Go through the listing and copy each line that has the string "gray" in it.

> Data to process
Start of Block

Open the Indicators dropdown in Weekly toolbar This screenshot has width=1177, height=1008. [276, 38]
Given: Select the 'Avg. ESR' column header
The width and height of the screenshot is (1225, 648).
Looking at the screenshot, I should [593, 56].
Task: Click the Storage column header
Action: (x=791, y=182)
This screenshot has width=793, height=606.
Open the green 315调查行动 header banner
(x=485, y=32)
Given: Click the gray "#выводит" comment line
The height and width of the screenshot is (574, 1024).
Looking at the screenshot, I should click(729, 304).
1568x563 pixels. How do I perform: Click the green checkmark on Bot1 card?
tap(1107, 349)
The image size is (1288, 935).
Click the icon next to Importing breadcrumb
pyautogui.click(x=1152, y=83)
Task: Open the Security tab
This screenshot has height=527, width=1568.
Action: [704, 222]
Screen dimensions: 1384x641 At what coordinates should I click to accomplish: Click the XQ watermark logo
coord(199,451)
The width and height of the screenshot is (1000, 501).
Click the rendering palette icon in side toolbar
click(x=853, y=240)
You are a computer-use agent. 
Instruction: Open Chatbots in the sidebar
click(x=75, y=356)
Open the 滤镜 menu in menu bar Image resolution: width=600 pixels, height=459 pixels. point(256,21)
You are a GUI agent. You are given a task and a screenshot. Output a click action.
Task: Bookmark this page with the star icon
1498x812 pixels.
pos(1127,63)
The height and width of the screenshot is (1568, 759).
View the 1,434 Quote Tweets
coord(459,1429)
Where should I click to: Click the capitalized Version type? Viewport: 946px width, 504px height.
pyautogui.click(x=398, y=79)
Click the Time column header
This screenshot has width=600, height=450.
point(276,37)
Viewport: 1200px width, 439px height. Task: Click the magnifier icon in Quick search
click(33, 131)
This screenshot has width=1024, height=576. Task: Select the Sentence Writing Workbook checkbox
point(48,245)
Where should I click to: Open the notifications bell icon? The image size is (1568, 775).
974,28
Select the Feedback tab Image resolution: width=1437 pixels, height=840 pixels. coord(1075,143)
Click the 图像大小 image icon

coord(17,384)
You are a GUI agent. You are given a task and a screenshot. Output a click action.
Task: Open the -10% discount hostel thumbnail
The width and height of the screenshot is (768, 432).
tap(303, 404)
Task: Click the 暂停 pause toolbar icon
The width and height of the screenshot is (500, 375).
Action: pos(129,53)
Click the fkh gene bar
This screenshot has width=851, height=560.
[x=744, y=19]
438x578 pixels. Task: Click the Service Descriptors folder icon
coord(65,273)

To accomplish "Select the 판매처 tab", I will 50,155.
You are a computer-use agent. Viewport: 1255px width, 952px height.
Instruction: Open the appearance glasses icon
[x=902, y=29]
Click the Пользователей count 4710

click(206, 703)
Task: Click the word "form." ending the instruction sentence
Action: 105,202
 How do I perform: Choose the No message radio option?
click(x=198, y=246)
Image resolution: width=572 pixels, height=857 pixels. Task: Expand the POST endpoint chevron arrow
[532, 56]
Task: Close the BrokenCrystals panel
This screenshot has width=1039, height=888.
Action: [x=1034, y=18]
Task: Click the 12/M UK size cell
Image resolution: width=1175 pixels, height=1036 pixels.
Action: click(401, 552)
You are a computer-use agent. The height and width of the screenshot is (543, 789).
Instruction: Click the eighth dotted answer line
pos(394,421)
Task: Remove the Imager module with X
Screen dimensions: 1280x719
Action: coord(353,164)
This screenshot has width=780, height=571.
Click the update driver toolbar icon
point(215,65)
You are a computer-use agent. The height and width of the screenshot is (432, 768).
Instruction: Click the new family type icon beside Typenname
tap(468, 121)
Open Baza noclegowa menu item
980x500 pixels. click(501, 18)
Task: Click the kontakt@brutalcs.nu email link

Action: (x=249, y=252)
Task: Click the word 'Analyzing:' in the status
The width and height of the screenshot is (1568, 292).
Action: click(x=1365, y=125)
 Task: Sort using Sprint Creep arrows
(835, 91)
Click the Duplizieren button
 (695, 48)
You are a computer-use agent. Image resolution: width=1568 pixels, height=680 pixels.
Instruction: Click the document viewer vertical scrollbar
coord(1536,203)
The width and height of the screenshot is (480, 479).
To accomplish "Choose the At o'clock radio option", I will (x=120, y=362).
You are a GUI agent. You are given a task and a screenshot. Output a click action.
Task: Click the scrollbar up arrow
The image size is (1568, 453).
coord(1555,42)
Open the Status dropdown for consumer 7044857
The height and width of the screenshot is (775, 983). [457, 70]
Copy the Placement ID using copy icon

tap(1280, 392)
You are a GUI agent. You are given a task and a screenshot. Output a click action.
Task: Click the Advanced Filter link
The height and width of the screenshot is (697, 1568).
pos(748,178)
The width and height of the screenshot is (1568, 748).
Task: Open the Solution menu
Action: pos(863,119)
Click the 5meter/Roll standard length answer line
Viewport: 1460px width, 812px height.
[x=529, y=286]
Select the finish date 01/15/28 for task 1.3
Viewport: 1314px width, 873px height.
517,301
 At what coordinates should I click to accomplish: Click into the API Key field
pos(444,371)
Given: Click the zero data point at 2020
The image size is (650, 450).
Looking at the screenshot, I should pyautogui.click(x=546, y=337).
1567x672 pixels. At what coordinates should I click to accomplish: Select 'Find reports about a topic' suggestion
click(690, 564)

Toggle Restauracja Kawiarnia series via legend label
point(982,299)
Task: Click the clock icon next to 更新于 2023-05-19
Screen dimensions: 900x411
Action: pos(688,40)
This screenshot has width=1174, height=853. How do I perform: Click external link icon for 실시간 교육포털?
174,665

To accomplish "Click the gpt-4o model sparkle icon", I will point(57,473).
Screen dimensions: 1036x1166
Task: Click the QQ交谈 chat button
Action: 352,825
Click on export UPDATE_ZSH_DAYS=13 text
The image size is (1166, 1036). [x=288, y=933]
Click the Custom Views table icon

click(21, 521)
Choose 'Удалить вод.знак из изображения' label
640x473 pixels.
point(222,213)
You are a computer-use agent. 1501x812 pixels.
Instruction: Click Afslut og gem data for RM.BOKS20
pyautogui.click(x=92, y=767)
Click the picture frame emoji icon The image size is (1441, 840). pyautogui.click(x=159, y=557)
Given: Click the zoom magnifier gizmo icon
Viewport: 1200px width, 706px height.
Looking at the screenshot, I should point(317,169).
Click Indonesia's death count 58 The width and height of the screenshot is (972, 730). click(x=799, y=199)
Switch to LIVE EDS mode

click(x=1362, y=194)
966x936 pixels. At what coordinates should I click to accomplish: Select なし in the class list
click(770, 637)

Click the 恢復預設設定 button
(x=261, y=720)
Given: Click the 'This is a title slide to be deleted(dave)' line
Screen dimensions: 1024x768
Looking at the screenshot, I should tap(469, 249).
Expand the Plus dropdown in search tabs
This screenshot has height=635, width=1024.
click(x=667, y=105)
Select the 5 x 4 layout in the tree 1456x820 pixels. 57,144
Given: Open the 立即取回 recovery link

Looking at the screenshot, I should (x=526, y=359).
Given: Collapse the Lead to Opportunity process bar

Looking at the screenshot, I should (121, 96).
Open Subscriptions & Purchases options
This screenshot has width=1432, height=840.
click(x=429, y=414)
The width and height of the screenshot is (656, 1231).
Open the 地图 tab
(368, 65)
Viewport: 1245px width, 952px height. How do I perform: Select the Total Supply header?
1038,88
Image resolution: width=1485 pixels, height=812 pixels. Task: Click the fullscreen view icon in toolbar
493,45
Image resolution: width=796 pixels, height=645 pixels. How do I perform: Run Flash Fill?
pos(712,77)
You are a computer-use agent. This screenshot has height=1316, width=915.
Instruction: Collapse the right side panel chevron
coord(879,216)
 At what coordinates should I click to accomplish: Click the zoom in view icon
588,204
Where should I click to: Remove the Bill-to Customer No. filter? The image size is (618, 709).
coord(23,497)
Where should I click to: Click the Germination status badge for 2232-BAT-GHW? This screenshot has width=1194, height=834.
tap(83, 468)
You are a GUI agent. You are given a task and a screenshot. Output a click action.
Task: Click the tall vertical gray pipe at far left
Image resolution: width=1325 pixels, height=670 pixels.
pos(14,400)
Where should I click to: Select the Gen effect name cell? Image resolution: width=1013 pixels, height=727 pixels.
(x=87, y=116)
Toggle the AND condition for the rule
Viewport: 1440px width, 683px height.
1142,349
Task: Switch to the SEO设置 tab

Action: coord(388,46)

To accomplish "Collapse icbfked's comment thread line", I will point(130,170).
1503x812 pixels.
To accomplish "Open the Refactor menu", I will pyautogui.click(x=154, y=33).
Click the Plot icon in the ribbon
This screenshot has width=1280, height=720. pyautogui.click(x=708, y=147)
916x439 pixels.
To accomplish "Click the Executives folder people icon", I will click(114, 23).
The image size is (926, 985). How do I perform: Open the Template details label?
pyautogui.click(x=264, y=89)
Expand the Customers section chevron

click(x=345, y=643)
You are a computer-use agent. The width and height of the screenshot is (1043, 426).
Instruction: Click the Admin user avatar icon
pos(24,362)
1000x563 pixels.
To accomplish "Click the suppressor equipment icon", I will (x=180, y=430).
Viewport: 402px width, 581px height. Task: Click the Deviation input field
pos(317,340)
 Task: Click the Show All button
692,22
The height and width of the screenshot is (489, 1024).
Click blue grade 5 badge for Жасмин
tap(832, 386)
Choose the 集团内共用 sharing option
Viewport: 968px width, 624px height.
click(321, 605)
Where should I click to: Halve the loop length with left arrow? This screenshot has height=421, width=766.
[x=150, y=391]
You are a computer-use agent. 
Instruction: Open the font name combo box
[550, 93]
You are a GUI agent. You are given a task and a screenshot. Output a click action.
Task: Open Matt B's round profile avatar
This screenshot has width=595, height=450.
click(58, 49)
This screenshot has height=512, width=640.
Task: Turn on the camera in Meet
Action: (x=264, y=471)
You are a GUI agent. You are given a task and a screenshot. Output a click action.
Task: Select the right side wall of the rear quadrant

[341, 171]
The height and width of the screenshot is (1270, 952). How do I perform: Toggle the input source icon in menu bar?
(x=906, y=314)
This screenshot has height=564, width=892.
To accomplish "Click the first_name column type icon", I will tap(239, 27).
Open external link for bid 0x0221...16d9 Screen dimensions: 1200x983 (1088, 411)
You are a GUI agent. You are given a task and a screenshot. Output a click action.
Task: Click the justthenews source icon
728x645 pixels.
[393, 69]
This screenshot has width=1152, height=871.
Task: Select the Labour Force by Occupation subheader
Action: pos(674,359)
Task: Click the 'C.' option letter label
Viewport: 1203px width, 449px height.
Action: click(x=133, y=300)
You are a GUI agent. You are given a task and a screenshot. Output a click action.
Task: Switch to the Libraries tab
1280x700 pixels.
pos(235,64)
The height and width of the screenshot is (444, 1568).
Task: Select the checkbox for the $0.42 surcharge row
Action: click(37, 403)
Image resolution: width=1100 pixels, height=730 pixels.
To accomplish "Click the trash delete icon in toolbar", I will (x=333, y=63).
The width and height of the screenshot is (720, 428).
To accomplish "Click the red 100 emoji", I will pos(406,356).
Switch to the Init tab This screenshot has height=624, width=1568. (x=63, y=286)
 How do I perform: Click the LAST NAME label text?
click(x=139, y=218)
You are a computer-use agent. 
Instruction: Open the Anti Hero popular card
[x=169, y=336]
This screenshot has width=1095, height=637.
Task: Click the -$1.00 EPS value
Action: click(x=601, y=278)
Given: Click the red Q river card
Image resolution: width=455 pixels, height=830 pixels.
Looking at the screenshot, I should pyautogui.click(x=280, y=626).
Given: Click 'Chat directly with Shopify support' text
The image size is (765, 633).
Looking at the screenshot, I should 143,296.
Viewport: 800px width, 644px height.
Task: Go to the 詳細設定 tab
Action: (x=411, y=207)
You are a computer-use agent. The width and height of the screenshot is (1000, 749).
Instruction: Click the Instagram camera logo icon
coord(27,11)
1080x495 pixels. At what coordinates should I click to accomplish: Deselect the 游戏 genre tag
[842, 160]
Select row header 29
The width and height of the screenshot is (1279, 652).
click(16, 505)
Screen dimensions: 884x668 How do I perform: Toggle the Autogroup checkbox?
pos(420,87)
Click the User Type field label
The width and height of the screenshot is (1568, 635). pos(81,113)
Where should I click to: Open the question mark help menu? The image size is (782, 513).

End of Block

> Exercise output
Given: Click the gray "#выводит" comment line
Task: Click the tall vertical gray pipe at far left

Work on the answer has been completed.